NVIDIA AI Releases Nemotron-Terminal: A Systematic Data Engineering Pipeline for Scaling LLM Terminal Agents
The race to build autonomous AI agents has hit a massive bottleneck: data. While frontier models like Claude Code and Codex CLI have demonstrated impressive proficiency in terminal environments, the training strategies and data mixtures behind them have remained closely guarded secrets. This lack of transparency has forced researchers and devs into a costly cycle of trial and error.
NVIDIA is now breaking that silence by unveiling a comprehensive framework for building high-performance terminal agents. By introducing Terminal-Task-Gen and the Terminal-Corpus dataset, NVIDIA is essentially giving the developer community the blueprints to build agents that don’t just ‘chat’ about code, but actually execute it with surgical precision.

The Data Scarcity Problem
The challenge of training an agent for the command line is two-fold. First, there is a scarcity of foundational resources—specifically, diverse task prompts and the complex dependency files needed to create realistic environments. Second, capturing ‘trajectories’ (the step-by-step terminal interactions) is logistically painful. Human interactions are slow to record, and synthetic generation via LLM agents is prohibitively expensive because it requires fresh Docker environment instantiation for every single turn.
Terminal-Task-Gen: A Two-Pronged Strategy
NVIDIA’s solution is a ‘coarse-to-fine’ data generation pipeline called Terminal-Task-Gen. It utilizes two distinct strategies to scale training data without breaking the bank.
1. Dataset Adaptation (The Coarse Layer)
Instead of starting from scratch, the team leverages high-quality existing Supervised Fine-Tuning (SFT) datasets from math, code, and software engineering (SWE) domains. They transform these static prompts into interactive terminal tasks.
- Math and Code: Using 163K math prompts and 35K code prompts, they wrap these challenges in a terminal scaffold.
- SWE: They pull 32K unique prompts from repositories like SWE-bench and SWE-reBench. The clever part? This process doesn’t require an LLM “in the loop” for the initial adaptation, making it incredibly efficient to scale volume.
2. Synthetic Task Generation (The Fine Layer)
To bridge the gap between general reasoning and the specific rigors of terminal agency, NVIDIA team uses Terminal-Task-Gen to create novel, executable tasks.
- Seed-based Generation: The LLM uses existing scientific computing or algorithmic problems as “inspiration” to synthesize new tasks. The agent is forced to install packages, read input files, and write results—mirroring a real-world developer workflow.
- Skill-based Generation: This is where it gets technical. NVIDIA curated a taxonomy of “primitive terminal skills” across nine domains, including Security, Data Science, and System Administration. The LLM is then instructed to combine 3–5 of these primitives (like graph traversal + network configuration + file I/O) into a single, complex task.
Solving the Infrastructure Overhead
One of the most significant engineering breakthroughs in this research is the move to Pre-Built Docker Images. Previous frameworks often generated a unique Dockerfile for every single task, leading to massive build-time overhead and frequent failures. NVIDIA team instead maintains nine shared base images pre-configured with essential libraries (like pandas for data science or cryptography tools for security).
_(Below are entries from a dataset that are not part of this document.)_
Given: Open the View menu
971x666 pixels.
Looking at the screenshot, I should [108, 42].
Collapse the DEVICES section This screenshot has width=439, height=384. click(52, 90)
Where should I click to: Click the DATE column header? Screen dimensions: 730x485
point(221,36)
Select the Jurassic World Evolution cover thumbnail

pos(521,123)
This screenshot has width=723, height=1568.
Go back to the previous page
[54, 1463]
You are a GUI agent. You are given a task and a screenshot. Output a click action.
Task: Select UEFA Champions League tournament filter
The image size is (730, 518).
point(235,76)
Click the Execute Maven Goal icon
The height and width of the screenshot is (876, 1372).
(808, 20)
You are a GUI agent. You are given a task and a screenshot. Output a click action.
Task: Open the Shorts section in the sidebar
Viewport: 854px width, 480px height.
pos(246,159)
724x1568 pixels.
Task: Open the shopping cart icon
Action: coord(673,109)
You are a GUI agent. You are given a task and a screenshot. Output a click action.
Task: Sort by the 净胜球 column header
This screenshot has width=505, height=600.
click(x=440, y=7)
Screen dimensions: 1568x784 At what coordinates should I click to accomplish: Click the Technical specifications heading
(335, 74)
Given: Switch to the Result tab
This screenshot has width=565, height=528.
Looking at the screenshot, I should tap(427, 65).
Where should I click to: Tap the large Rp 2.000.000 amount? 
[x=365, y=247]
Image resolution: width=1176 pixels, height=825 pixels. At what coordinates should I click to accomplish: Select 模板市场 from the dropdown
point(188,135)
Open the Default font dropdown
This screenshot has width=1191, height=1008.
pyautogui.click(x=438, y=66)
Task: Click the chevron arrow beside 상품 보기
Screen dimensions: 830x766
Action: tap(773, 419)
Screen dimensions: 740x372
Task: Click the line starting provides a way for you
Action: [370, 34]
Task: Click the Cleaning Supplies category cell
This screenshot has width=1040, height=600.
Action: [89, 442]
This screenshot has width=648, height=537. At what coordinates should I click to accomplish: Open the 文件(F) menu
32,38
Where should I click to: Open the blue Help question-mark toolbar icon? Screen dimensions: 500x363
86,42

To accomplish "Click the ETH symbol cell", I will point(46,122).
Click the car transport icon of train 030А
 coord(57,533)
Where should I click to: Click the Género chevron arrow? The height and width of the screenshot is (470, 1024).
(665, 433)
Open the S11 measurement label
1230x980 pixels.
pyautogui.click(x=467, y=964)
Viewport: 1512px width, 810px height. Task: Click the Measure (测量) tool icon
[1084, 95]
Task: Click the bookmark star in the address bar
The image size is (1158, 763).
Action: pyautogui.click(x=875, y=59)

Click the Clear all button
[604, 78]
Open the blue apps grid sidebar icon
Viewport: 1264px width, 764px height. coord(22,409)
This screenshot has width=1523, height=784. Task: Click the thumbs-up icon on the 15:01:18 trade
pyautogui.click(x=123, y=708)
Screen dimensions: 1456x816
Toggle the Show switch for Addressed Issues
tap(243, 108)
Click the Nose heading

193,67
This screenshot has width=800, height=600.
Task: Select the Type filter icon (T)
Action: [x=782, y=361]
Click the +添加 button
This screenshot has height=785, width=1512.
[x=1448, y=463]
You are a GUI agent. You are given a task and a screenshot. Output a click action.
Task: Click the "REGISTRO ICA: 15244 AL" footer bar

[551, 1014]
This ‘single-pass’ creation method allows for massive parallelization and a significantly smaller resource footprint.
Performance: When 32B Beats 480B
The results of this data-centric approach are staggering. NVIDIA team used this pipeline to train the Nemotron-Terminal family of models, initialized from Qwen3.
On the Terminal-Bench 2.0 benchmark, which tests agents on end-to-end workflows like training machine learning models or debugging system environments, the improvements were vertical:
- Nemotron-Terminal-8B: Jumped from a 2.5% success rate to 13.0%.
- Nemotron-Terminal-32B: Achieved a 27.4% accuracy.
To put that in perspective, the 32B model outperformed the 480B Qwen3-Coder (23.9%) and rivaled the performance of closed-source giants like Grok 4 (23.1%) and GPT-5-Mini (24.0%). This proves that for terminal agents, high-quality, diverse trajectory data is a more powerful lever than sheer parameter scale.
Critical Insights
NVIDIA’s research also debunks several common myths in data engineering:
- Don’t Filter Out Errors: The research team found that keeping ‘unsuccessful’ trajectories in the training data actually improved performance (12.4% vs 5.06% for success-only filtering). Exposing models to realistic error states and recovery patterns makes them more robust.
- Skip the Curriculum: They experimented with ‘curriculum learning’ (training on easy data before hard data) but found that simple mixed training was just as effective, if not better.
- Context Length Limits: While terminal trajectories can be long, most high-quality supervision fits within a standard 32,768-token window. Extending the context length slightly hurt performance, likely because long-tail trajectories tend to be noisier.